In yesterday’s European trading session, the Euro lost versus the Great British pound as exports slowed down in July, increasing chances for a cut in interest rates by the European Central Bank before this year closes. Yesterday, the export data showed a contraction of 0.2 percent in the second quarter on a year-on-year basis, reflecting the increasing risks of the Euro Zone sliding into recession in the third quarter.
According to Howard Archer, Economist at IHS Global Insight, “the sharply increased Euro Zone traded goods surplus for July masks some worrying developments.” He then added that increasing concerns over a slower global growth due to the appreciable drop in Euro Zone exports in July is weighing down on foreign demand for the Euro Zone. Thus, the ECB is likely to cut interest rates to 0.50 percent in the fourth quarter with such move highly possible in October.

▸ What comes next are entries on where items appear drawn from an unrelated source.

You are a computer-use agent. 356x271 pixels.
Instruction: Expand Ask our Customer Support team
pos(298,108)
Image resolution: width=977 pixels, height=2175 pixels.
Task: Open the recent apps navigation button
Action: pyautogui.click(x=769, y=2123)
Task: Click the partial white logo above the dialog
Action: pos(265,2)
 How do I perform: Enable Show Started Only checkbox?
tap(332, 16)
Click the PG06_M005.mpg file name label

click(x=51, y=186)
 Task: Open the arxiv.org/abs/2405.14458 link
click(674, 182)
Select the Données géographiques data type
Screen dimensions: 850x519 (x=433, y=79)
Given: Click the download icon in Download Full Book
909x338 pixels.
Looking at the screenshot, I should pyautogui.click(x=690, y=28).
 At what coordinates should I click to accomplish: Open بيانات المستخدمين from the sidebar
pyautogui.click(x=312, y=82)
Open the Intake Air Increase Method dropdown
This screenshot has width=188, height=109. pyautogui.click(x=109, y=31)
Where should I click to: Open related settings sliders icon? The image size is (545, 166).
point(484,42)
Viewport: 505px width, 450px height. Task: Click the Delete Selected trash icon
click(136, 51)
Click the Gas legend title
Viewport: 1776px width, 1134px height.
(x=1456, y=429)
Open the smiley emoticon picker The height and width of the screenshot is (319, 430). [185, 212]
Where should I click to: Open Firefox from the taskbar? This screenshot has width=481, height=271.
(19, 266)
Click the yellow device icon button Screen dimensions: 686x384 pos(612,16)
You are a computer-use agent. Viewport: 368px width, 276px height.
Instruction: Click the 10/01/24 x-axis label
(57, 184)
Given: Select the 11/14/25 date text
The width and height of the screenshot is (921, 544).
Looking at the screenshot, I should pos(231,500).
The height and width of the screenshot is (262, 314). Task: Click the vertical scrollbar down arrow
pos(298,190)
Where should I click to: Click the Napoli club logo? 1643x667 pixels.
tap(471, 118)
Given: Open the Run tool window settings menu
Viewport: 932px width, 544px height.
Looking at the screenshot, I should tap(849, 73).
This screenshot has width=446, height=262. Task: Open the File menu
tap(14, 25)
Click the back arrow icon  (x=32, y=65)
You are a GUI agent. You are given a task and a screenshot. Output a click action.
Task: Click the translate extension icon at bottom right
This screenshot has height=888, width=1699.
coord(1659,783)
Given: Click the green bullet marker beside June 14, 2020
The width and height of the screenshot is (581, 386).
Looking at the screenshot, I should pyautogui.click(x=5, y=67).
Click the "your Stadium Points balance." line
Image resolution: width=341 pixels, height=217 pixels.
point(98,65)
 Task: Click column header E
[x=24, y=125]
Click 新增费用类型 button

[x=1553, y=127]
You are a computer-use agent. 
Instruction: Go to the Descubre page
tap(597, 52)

Today the German ZEW Economic Sentiment for September is slated for release and is expected to improve to -19.2 points, after its decline to -25.5 points in August. However, considering that confidence still remains in the negative region which reflects investors’ pessimism, the single currency is likely to weaken. Adding to this, recent polls show that most Germans are against the Euro, and French support for the shared currency is deteriorating. According to a poll published by German newspaper Die Welt, and as reported in Reuters, 65 percent of Germans think that they would be better off without the Euro, while 49 percent of the Germans believe that their country would be better off if it was not part of the European Union. In France, a poll published by French Daily Le Figaro showed that 65 percent opposed ditching the Euro, while 64 percent would reject the Maastricht treaty that led to the creation of the Euro, if they had to vote on it. With confidence towards the Euro Zone already deteriorating, the shared currency is expected to drop versus the Pound, making sell a viable position in today’s European exchanges.